I remember when I was about 8 years old, I started writing a short story about a servant girl who was born, lived, and worked in a Lord’s castle. The Lord was a good man, but his son was tyrannical, evil. He had this vendetta against the servant girl and did everything he could to make her life a misery. I think my eventual aim was that the son would start to fall in love with the servant. They would fall into this forbidden love, possibly get caught and banished from the land – but love would prevail! I illustrated the story and everything – I wish I could find it now, but I’d probably be too embarrassed to share it with you all anyway.

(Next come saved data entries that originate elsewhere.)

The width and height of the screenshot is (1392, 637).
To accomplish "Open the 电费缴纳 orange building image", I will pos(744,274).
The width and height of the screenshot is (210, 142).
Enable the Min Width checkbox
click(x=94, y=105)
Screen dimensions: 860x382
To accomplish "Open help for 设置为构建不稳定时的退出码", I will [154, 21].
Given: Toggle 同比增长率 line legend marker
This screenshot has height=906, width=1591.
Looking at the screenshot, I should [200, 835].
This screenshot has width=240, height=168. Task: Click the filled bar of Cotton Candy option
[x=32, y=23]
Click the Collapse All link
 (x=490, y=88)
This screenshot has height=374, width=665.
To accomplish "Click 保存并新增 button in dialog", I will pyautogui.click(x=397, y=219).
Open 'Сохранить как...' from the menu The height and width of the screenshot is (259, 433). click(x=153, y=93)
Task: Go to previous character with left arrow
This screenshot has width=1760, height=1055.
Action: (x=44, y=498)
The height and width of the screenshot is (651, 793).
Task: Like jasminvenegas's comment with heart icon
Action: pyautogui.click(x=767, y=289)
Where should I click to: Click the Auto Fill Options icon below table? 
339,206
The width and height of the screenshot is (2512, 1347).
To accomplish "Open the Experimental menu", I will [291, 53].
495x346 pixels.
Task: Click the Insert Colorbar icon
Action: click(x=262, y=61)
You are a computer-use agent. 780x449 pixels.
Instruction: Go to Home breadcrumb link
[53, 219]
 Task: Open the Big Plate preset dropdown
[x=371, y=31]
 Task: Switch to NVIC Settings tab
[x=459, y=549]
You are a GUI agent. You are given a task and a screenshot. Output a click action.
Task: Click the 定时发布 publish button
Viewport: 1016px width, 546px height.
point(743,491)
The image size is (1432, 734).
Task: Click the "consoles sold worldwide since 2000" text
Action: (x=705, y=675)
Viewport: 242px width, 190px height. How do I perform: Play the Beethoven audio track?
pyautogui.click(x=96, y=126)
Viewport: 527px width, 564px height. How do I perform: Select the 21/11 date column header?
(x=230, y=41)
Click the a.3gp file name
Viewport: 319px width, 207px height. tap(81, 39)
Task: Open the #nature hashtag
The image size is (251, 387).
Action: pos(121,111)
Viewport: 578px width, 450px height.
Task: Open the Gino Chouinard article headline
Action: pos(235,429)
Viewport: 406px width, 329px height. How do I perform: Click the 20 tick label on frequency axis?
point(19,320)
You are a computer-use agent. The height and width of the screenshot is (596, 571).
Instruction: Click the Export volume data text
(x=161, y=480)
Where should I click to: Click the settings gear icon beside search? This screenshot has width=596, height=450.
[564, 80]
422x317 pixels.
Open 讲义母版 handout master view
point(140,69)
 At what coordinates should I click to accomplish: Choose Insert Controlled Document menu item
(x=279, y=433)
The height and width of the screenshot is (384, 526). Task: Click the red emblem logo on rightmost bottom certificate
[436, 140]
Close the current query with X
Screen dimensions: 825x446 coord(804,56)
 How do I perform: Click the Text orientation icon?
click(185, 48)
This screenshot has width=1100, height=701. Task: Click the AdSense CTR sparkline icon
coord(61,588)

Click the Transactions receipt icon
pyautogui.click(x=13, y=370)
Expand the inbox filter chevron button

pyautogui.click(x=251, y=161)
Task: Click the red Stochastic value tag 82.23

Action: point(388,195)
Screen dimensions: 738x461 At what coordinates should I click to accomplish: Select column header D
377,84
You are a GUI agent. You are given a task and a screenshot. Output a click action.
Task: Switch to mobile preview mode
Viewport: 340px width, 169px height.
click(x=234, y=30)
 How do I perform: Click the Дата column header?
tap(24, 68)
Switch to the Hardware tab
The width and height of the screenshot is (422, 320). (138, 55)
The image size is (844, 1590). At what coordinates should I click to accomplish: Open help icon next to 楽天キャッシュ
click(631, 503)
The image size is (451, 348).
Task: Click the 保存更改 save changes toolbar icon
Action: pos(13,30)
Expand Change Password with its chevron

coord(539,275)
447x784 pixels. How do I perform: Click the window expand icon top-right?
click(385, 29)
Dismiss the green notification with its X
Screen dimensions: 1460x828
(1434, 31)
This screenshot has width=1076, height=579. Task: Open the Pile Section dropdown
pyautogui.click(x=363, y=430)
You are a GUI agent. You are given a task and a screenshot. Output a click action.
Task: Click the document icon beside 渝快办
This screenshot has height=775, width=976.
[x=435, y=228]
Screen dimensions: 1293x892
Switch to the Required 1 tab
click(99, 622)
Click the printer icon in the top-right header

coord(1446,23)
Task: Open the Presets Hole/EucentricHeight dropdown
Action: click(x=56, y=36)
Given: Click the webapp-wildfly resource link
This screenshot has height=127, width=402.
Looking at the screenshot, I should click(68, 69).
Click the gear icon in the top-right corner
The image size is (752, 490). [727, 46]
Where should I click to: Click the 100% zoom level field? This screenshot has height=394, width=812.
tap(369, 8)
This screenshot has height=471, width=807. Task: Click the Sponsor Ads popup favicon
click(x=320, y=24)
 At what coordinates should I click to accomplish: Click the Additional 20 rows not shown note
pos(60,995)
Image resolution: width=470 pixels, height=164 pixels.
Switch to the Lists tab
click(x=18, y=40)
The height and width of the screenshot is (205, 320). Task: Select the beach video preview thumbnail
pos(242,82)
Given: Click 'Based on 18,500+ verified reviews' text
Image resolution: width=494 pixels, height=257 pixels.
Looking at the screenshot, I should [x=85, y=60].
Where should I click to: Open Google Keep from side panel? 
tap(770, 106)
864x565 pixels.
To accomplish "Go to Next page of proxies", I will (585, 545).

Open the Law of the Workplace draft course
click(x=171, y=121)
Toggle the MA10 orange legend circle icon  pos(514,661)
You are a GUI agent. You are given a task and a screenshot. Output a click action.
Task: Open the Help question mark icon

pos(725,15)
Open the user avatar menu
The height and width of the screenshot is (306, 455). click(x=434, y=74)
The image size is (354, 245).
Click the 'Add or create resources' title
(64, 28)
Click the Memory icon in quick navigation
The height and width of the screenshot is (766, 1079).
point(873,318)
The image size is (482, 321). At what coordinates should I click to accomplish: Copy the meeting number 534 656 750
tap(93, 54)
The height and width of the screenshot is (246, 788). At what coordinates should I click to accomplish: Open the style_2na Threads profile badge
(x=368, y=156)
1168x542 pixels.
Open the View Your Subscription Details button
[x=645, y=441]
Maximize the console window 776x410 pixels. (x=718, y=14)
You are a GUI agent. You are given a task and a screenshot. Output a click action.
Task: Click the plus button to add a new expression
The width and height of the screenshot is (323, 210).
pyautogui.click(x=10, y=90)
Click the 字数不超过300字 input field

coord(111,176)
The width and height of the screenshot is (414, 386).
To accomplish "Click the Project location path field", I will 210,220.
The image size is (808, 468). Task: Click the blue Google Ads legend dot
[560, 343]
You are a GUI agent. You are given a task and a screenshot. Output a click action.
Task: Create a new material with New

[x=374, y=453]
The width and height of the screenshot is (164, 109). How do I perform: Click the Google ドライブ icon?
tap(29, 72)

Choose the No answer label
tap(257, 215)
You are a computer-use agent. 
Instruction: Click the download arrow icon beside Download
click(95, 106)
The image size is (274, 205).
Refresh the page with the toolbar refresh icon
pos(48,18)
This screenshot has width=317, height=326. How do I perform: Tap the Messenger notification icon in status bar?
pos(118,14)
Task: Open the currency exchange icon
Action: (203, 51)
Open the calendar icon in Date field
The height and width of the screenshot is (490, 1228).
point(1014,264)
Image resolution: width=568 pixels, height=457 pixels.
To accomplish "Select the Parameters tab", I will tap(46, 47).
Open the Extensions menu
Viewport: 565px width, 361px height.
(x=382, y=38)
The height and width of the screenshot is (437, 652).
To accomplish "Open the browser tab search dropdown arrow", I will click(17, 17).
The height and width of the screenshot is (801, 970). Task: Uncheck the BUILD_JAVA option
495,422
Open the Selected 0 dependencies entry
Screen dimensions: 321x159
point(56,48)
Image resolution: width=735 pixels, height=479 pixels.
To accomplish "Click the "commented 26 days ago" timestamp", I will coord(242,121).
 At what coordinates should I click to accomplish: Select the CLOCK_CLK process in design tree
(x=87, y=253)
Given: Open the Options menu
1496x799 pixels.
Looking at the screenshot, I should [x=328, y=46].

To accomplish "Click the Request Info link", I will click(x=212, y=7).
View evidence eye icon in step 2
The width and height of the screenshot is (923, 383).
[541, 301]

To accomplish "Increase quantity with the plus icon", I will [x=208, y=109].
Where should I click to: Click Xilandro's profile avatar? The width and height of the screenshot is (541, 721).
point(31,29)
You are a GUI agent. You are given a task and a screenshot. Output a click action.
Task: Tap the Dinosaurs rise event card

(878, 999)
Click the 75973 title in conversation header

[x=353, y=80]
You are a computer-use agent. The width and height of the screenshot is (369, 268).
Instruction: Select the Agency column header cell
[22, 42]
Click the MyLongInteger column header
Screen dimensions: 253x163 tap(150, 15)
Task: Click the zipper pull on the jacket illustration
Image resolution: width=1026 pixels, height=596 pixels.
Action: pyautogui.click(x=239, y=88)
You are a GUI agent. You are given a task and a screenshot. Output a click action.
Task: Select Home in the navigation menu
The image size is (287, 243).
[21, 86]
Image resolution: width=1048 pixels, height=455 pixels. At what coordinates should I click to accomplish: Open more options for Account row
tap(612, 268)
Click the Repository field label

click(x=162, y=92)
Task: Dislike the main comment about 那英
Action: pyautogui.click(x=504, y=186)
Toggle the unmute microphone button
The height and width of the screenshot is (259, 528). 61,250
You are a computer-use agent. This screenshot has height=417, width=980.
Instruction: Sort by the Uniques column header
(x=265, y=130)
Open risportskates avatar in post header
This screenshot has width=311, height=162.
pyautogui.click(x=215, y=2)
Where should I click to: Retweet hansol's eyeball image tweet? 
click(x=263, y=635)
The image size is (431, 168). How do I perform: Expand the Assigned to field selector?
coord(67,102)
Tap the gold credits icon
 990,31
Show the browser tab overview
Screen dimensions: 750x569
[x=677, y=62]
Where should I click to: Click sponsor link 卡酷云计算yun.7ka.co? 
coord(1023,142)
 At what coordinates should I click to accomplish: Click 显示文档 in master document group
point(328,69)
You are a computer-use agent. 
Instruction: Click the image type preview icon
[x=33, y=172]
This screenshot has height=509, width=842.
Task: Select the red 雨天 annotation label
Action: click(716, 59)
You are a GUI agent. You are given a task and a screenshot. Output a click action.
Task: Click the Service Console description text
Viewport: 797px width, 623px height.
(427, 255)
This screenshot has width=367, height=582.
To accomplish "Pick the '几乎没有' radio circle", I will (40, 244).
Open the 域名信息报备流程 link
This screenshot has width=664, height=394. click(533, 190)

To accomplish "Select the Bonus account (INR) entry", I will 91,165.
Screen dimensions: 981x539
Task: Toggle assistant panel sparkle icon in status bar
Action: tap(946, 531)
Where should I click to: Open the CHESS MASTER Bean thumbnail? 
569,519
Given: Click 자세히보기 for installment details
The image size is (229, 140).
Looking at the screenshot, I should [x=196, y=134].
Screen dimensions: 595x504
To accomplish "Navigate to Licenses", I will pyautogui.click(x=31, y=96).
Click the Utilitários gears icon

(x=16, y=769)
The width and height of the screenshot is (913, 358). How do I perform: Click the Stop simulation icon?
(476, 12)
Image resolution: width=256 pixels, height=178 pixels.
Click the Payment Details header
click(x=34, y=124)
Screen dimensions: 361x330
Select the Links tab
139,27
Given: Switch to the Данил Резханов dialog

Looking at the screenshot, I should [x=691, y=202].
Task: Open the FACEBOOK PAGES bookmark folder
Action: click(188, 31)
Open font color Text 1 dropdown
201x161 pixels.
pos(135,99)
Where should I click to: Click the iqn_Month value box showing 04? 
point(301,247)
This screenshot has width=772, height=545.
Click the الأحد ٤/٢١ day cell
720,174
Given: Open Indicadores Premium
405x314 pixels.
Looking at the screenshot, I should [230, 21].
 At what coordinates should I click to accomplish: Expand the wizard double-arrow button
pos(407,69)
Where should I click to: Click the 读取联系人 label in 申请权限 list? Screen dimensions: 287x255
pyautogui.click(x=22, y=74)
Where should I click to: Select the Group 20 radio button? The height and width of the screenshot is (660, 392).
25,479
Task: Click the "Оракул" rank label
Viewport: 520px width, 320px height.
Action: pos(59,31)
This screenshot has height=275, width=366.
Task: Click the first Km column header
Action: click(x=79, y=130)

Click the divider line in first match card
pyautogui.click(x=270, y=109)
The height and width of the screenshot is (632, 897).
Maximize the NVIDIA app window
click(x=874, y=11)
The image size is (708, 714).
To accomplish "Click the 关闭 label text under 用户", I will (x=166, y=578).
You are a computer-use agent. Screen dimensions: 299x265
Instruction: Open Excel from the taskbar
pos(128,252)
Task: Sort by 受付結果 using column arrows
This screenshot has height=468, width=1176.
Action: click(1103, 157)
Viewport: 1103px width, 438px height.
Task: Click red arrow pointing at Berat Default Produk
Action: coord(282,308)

Back then, I wanted to be a published author, and that passion has never really waned. I read as much as I could, and I wrote as much as I could. I think the problem I had back then, the thing that held me back was that whenever I expressed a desire to be an author (or an actress, or a singer…) I was told that it was just unrealistic. “Authors rarely make the big time,” and “unless you plan on being JK Rowling, you’ll never be able to pay the rent!” Writing is really in my family. My sister, Hannah won a Creative Writing competition when she was (I think) 16, at Keele University; I believe that my younger sister and I have poems in an actual published book of selected poetry – full of poems written by school children; my oldest sister writes for a blog, who she also proof-reads essays for, freelance; my Grandad writes short little poems. Writing is really part of my DNA and I still have this desire to write and write!

Now, I am 20 and I have all of these ideas in my head that I just have to get down on paper! Short stories, poems and even novels come to my mind. I know that I was only told that writing is a difficult field to get into because it is true, and the people who told me only did so because they were concerned. However I honestly believe that with a little bit of persistance, anything is possible. Currently it is the National Novel Writing Month, otherwise known as NaNoWriMo. The basic aim is to write (and complete) the first draft of a novel. I plan on writing every day, whether it be a blog post, a poem, a book review or a bit more of my current writing project. It is supposed to take 21 days to form a habit, so writing a little bit every day for 30 days should really get me into the cycle of writing! Wish me luck, and if you are also wanting to write a little bit a day, good luck to you too!